→ PROBLEM 1
Using the article on the Greek bailout talks, decide whether each statement agrees with the text, and give yes or no along with the words of the text that settle it: (a) The Greek counter-offer proposed a redistribution of cuts. (b) The IMF pulled its technical team out of the talks. (c) Mr Tsipras delayed a €300m payment to the IMF.
→ PROBLEM 2
Duplicate the passage of the Greek bailout article from "Adding insult to" up to and including "make the payment.", keeping every word unchanged.

If Alexis Tsipras, the Greek prime minister — who had flown in especially for the session — could accept the deal, or something close to it, the country would soon gain access to €7.2bn in bailout aid and avoid defaulting on its debts.
After the four-hour session, Mr Juncker thought he had a deal: Mr Tsipras had accepted new budget surplus targets that were tougher than Athens had hoped but lower than the existing bailout programme. Mr Tsipras disagreed with raising taxes on energy and many of the pension cuts, but agreed to return with a counter-proposal that would identify cuts elsewhere to make up the difference.
Since that moment last Wednesday, however, the putative agreement has fast unravelled.
Members of Mr Tsipras’s radical Syriza party angrily denounced the plan as soon as they caught wind of the details. Faced with a political firestorm back home in Athens, Mr Tsipras cancelled a follow-on meeting with Mr Juncker and instead delivered a strident rejection of the plan before the Greek parliament, calling it “absurd” and containing “irrational, blackmailing demands”.
Adding insult to injury, Mr Tsipras opted to delay a €300m payment due the same day to the International Monetary Fund — even though he had told his creditors he would not do so. Christine Lagarde, the IMF managing director, was caught out, having just hours earlier assured the public that Athens would make the payment.
For many Europeans, attitudes hardened during a weekend summit in Bavaria of leaders of the Group of Seven leading industrialised economies, according to a senior official. During a closed-door session, Barack Obama told EU leaders he was sympathetic to their difficulties with Athens — a sharp change for the US president, who has in the past used G7 and G20 summits to prod Europeans to be more magnanimous.
When a Greek counter-offer finally arrived — hand-delivered on Monday evening by some of Mr Tsipras’s closest advisers, including Nikos Pappas, his long-time political aide-de-camp — EU officials were stunned. Instead of proposing a redistribution of cuts, as Mr Tsipras had promised, Athens wanted to renegotiate lower budget surpluses.
“The disappointment in the incompetence and deviousness is immense,” fumed one senior eurozone official. Mr Juncker, incensed at what he viewed as Mr Tsipras’s double-dealing, told a meeting of his fellow commissioners in Strasbourg earlier this week that Greece had “lost the European Commission”. Interactive graphic
On Thursday, hours after Mr Tsipras held an inconclusive, late-night meeting with his French and German counterparts in Brussels, the IMF finally intervened. It announced it was pulling its technical team out of the talks — a move intended to inject urgency into the negotiations. The gesture arose out of frustration with what one official described as an “air of unreality” around the talks.

→ DATASET EXCERPTS

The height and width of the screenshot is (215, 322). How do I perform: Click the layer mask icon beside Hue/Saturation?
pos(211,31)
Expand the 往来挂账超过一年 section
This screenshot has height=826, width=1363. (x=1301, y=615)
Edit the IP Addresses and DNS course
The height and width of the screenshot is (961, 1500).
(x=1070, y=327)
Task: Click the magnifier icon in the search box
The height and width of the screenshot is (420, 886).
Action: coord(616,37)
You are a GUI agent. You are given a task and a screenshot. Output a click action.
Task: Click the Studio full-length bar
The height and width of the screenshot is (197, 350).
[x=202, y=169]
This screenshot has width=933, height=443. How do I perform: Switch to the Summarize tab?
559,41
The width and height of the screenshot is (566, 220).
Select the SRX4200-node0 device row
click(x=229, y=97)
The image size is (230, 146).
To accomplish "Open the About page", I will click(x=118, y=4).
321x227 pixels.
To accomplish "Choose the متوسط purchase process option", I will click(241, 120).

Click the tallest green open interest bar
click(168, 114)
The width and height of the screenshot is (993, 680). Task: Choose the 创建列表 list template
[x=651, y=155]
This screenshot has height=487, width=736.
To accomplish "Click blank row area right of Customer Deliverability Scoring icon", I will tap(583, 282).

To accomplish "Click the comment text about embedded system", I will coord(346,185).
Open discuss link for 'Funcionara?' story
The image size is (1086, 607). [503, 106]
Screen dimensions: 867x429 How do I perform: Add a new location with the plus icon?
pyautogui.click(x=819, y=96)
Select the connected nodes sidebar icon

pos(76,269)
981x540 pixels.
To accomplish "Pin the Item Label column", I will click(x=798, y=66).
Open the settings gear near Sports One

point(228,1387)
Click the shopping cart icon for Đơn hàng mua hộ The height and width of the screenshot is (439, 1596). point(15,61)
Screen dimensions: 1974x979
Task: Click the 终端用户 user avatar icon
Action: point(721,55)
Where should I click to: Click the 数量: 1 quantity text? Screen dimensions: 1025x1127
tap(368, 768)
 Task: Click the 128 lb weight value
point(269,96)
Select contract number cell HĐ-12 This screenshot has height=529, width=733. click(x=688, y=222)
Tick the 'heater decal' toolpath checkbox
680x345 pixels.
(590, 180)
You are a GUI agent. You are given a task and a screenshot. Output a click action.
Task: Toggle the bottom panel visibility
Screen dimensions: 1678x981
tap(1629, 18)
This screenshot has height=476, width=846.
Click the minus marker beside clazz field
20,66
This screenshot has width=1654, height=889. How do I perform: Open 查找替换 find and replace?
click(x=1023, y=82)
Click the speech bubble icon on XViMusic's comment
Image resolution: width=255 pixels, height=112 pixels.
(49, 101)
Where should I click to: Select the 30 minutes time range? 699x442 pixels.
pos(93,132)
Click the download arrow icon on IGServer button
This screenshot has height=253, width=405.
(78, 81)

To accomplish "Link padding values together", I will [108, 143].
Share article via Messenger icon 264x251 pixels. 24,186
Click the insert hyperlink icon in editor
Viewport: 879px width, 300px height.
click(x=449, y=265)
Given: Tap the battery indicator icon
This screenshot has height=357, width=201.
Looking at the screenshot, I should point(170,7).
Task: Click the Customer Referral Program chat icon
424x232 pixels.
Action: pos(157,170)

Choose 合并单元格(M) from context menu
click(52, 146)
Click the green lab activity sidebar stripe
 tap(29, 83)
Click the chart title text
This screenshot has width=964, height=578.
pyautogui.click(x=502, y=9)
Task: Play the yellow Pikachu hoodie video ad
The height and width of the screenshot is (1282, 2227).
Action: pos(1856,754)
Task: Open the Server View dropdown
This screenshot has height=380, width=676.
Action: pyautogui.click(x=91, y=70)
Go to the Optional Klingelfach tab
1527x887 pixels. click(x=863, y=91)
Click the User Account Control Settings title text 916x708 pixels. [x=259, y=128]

→ RESULT 1
(a) No: "Instead of proposing a redistribution of cuts, as Mr Tsipras had promised, Athens wanted to renegotiate lower budget surpluses."
(b) Yes: "It announced it was pulling its technical team out of the talks"
(c) Yes: "Mr Tsipras opted to delay a €300m payment due the same day to the International Monetary Fund"

→ RESULT 2
Adding insult to injury, Mr Tsipras opted to delay a €300m payment due the same day to the International Monetary Fund — even though he had told his creditors he would not do so. Christine Lagarde, the IMF managing director, was caught out, having just hours earlier assured the public that Athens would make the payment.